▸ **What to work on**
Check the entries below for lines with "resize"; report only how many there are.

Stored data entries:

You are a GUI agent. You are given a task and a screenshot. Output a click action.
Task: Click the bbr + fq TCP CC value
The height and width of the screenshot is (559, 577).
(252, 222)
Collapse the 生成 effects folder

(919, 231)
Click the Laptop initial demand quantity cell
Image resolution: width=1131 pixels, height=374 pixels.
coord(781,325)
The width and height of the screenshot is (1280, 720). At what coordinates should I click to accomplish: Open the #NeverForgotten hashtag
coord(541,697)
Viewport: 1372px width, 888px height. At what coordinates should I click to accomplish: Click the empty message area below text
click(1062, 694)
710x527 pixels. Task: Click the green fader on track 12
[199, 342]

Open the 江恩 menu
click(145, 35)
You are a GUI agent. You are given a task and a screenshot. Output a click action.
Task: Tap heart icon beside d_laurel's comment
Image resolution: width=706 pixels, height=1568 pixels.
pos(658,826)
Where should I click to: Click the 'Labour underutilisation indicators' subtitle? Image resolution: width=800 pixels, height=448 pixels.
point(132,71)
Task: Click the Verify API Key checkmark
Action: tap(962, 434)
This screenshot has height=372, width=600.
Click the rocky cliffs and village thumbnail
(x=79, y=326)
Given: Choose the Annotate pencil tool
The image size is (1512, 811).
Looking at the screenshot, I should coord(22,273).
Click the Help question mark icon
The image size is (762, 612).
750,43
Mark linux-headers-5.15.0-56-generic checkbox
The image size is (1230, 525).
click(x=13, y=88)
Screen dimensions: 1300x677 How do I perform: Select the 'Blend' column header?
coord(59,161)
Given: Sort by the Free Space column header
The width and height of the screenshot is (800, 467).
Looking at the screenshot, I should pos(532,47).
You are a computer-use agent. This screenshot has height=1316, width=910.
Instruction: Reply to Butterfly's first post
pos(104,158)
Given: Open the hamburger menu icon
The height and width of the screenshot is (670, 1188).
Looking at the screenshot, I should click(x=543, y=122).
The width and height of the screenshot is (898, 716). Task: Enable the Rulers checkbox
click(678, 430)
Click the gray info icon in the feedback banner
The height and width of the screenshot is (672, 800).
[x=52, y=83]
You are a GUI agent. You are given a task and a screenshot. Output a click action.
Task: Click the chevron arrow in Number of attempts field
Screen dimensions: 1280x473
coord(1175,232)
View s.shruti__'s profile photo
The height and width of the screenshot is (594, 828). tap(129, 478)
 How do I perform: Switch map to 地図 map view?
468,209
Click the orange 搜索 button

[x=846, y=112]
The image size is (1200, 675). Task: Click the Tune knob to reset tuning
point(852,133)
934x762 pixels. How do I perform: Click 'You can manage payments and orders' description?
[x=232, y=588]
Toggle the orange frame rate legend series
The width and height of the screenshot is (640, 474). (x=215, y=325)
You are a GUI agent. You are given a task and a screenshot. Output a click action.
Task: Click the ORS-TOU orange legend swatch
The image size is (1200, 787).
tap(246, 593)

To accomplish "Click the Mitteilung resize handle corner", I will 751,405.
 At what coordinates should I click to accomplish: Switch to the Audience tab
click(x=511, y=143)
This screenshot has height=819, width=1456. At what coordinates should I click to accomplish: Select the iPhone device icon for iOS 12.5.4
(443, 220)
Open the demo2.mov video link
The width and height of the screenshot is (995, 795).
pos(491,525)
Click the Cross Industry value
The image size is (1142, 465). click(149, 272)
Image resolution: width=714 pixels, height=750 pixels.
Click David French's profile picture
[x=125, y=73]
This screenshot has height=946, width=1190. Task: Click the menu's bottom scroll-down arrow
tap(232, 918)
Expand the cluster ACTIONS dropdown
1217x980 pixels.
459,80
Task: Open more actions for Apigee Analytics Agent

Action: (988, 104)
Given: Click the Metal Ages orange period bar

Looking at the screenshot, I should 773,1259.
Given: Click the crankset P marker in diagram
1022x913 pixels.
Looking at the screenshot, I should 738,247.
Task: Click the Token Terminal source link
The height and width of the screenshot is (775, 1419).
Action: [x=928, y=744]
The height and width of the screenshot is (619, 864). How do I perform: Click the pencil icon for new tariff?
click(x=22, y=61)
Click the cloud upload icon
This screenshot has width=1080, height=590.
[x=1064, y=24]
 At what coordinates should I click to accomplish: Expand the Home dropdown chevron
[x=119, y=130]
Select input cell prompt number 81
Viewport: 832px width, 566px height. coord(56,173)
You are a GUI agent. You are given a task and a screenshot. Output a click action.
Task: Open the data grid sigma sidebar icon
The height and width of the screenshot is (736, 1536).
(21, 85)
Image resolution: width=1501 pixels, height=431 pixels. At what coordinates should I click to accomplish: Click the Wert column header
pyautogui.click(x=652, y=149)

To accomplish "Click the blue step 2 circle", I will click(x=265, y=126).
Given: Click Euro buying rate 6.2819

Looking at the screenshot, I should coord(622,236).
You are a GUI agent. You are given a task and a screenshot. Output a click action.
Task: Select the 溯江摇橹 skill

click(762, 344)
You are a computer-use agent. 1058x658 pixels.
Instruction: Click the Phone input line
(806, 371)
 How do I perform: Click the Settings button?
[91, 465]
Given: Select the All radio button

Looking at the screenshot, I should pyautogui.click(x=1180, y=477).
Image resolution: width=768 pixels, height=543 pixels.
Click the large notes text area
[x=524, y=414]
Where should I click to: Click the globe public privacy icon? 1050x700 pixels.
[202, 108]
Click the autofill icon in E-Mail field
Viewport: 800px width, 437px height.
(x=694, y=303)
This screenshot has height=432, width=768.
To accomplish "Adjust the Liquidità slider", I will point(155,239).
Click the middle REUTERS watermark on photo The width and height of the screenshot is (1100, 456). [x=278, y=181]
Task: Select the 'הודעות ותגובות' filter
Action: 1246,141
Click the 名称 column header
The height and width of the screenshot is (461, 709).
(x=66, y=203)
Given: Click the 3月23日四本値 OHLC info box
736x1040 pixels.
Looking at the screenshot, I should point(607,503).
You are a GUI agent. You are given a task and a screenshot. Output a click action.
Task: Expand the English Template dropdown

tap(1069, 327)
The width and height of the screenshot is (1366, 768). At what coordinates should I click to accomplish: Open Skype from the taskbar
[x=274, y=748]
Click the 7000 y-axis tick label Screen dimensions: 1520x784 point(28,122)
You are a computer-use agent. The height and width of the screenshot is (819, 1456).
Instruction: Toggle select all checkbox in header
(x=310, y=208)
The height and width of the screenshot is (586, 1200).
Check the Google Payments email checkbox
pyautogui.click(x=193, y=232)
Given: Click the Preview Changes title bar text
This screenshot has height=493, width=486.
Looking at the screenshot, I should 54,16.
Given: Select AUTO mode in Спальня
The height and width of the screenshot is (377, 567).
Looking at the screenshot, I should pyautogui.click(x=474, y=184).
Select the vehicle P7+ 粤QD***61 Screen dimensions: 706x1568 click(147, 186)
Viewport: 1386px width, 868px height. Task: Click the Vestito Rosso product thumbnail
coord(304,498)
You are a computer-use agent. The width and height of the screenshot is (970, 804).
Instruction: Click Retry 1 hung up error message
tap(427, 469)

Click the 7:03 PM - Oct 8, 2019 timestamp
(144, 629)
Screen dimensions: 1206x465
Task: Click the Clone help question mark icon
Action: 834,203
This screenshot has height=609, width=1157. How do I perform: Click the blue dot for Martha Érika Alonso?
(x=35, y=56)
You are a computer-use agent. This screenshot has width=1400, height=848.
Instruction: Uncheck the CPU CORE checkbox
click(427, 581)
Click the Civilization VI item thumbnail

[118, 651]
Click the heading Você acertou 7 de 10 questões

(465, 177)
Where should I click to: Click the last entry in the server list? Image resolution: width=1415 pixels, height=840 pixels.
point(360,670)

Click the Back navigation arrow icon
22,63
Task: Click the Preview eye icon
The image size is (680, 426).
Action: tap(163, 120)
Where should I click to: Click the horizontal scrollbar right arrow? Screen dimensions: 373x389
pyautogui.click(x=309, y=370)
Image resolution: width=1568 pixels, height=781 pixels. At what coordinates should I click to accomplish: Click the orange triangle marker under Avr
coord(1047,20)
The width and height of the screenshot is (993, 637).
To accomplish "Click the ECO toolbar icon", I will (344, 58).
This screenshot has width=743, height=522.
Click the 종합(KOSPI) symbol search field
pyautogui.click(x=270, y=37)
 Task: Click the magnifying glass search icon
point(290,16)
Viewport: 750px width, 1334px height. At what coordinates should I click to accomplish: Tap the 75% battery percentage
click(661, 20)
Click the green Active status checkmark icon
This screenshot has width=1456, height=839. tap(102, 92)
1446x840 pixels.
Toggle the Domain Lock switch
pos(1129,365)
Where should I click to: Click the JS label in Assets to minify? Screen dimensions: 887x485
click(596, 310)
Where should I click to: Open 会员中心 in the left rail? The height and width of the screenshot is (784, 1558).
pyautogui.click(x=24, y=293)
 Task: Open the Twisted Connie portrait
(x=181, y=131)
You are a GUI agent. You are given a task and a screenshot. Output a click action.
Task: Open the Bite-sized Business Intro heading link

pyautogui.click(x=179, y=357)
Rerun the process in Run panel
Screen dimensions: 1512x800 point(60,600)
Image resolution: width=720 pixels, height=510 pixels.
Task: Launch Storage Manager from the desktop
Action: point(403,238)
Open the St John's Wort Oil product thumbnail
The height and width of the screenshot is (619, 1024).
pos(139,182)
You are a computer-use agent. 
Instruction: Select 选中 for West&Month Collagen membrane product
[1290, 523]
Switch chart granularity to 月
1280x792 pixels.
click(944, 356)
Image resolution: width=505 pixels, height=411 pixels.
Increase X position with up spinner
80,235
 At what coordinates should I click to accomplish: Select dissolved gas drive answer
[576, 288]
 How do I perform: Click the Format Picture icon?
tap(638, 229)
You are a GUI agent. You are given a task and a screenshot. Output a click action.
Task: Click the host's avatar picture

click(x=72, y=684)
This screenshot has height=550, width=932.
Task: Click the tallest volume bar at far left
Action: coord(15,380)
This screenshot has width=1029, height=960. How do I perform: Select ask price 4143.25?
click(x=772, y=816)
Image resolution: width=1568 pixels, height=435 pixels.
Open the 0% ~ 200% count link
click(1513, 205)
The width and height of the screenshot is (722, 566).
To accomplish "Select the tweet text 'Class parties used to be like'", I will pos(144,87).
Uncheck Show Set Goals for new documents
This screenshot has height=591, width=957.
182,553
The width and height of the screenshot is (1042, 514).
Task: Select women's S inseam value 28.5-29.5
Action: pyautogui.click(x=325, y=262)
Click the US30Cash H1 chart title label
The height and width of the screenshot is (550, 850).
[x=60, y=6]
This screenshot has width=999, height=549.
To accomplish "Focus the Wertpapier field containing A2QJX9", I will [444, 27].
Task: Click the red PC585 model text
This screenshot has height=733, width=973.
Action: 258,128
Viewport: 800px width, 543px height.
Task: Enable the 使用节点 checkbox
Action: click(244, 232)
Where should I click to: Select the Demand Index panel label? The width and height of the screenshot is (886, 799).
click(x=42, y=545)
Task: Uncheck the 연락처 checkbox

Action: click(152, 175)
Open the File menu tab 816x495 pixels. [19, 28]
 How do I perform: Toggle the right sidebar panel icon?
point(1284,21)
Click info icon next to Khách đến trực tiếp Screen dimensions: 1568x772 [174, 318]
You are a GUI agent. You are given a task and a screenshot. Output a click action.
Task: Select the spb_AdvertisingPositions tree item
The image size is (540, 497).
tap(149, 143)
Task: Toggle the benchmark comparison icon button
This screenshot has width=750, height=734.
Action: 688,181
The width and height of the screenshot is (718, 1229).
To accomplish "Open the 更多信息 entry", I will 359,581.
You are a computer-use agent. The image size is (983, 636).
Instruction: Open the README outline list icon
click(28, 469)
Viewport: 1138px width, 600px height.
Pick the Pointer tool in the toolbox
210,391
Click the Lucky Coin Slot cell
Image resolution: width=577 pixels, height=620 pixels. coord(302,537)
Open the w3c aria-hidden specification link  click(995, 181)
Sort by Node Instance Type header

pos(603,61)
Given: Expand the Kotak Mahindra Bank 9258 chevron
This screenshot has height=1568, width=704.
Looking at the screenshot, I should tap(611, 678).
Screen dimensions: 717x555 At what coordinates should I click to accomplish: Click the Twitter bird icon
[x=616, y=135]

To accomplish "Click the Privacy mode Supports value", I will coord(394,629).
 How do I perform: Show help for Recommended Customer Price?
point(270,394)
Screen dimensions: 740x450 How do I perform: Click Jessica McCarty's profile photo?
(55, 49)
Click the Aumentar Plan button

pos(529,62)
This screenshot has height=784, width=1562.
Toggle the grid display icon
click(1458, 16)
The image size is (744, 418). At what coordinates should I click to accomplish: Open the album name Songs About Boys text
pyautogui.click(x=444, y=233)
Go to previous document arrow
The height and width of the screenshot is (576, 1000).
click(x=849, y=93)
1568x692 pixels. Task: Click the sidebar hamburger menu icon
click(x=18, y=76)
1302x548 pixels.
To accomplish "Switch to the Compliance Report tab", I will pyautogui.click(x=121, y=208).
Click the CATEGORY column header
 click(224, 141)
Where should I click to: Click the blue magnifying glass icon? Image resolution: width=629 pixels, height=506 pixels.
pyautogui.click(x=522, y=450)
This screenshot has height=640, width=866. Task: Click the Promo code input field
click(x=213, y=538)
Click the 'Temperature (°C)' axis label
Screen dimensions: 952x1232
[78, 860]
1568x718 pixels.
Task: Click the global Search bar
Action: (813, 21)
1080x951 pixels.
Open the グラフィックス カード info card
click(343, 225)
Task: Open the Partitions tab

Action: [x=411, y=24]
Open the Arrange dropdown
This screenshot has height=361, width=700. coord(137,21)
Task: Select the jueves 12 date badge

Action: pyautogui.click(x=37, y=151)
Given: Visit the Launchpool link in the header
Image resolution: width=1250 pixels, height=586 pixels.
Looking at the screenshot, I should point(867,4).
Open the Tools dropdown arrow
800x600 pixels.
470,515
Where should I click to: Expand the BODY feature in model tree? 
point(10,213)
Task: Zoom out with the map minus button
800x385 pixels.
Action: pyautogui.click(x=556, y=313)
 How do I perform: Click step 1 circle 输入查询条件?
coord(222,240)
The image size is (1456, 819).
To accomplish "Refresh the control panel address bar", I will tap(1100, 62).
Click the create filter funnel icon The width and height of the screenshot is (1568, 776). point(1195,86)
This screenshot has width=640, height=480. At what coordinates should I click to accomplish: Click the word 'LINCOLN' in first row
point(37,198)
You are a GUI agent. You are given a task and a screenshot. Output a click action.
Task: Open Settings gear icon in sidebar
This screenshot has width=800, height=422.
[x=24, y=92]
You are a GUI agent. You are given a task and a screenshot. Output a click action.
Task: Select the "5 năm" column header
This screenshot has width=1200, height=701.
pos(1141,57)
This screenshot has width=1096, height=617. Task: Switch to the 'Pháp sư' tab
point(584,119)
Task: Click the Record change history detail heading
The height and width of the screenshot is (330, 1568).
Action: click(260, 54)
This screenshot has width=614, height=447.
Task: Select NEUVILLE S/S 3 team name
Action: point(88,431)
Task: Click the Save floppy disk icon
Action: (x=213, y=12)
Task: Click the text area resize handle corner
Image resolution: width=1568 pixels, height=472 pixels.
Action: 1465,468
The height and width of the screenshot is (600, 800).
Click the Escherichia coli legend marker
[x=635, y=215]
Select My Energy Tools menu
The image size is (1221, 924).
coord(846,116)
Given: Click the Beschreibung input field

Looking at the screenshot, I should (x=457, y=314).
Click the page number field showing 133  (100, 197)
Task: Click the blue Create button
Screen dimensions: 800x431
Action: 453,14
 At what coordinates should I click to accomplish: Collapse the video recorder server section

▸ **Reply**
2